Document extract

• • • •

Zimbabwe’s struggles with exchange rate volatility, which recently caused rapid increases in prices, are a result of the country’s adoption of a dual currency regime, Reserve Bank of Zimbabwe (RBZ) Governor Dr John Mangudya said.
Mangudya said Zimbabwe uses a dual currency system after co-mingling a strong currency, the US dollar with the softer Zimbabwe dollar currency, creating avenues for preferences among economic actors.
He said given Zimbabwe’s hyperinflation-plagued past, economic agents largely preferred to hold their savings in US dollar, a stable global reserve currency.
The central bank chief said this during a recent address of media personnel from the Southern African Development Community (SADC) who visited Zimbabwe at the invitation of the Ministry of Information, Publicity, and Broadcasting Services on a “True Zimbabwe Tour”.
The central bank chief said Zimbabwe faced economic volatility in the second quarter, characterised by rapid price increases, despite enjoying sound macroeconomic fundamentals.
Zimbabwe’s consumer annual inflation eased sharply to 101,3 percent in July 2023 from a nearly two and half year high of 175,8 percent in June, helped by an appreciation of the Zimbabwean dollar.
Monetary and fiscal authorities swiftly rolled out a series of policy measures to curtail rapid price surges in the second quarter of 2023.
Interventions included further hiking any already high bank policy rate, tightening liquidity flow and promoting the wider use of the domestic currency.
Mangudya cited the co-mingling of the strong and soft currencies, in a country still smarting from the effects of inflation, as the major source of the problem.
However, in search of durable stability, Zimbabwe will maintain the dual monetary regime until 2025, the end of its five-year medium-term economic blueprint; the National Development Strategy (NDS1).
The southern African country suffered its first and one of its worst hyperinflation experiences in 2008, when annual inflation peaked at 500 billion, according to the International Monetary Fund figures.
Zimbabwe’s economy, Mangudya said, is currently enjoying strong fundamentals that include a current account surplus, strong real sector performance in agriculture, mining and manufacturing while the external sector has also been solid.

• • • •

Data provided
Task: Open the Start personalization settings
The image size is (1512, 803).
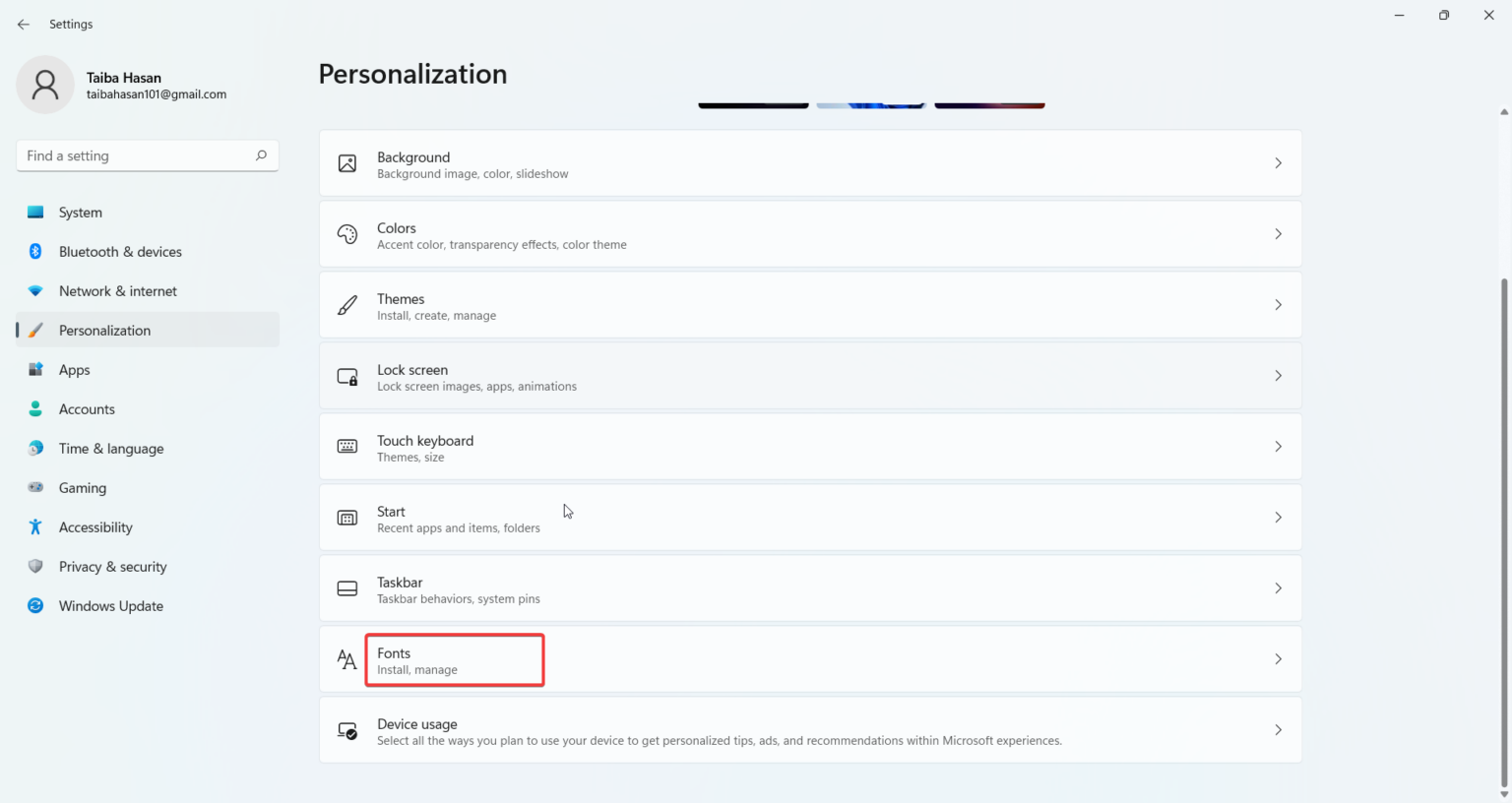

• • • •

Work to do
1. Please rewrite the passage of the article on Zimbabwe's currency between "Zimbabwe’s struggles with" and "among economic actors.", inclusive, swapping "dual currency" for "two-currency" each time it occurs.
2. Continue the article on Zimbabwe's currency and inflation, picking up after its final sentence, not after the data.

Answers to the tasks
1.
Zimbabwe’s struggles with exchange rate volatility, which recently caused rapid increases in prices, are a result of the country’s adoption of a two-currency regime, Reserve Bank of Zimbabwe (RBZ) Governor Dr John Mangudya said.
Mangudya said Zimbabwe uses a two-currency system after co-mingling a strong currency, the US dollar with the softer Zimbabwe dollar currency, creating avenues for preferences among economic actors.

2.
The Southern African economy registered a solid 8,5 percent Gross Domestic Product (GDP) growth in 2021, which came in at 6,5 percent in 2021 and is projected at a weighty 5,3 percent this year despite global headwinds.
“We are happy as Zimbabwe because (economically) we have been growing. Why have we been growing? We have been growing because our agriculture did very well last year and the past three years.
“We (also) keep getting new minerals. Whenever things are going down in Zimbabwe, we get a new product. So God loves Zimbabwe . . . last time, when the economy was going down, we found diamonds.
“This time, when the economy was trying to go down, we found lithium and even one of the (tin mining) dumps at the Kamativi, turned out to be lithium (rich) and its worth almost US$4 billion, all that is needed is a crusher and other machinery to produce lithium and exports.
“Because of those reasons, the foreign currency situation in this country has been on the rise,” he said.
Last year, Zimbabwe recorded its highest-ever foreign currency receipts at US$11,8 billion. The second highest inflows were realised earlier in 2013 at US$7,3 billion.
“This year, we expect to have as much, just like last year. So, if you look at the economy, the fundamentals are such that the balance of payment is positive, which is foreign currency receipts (in excess of foreign payments).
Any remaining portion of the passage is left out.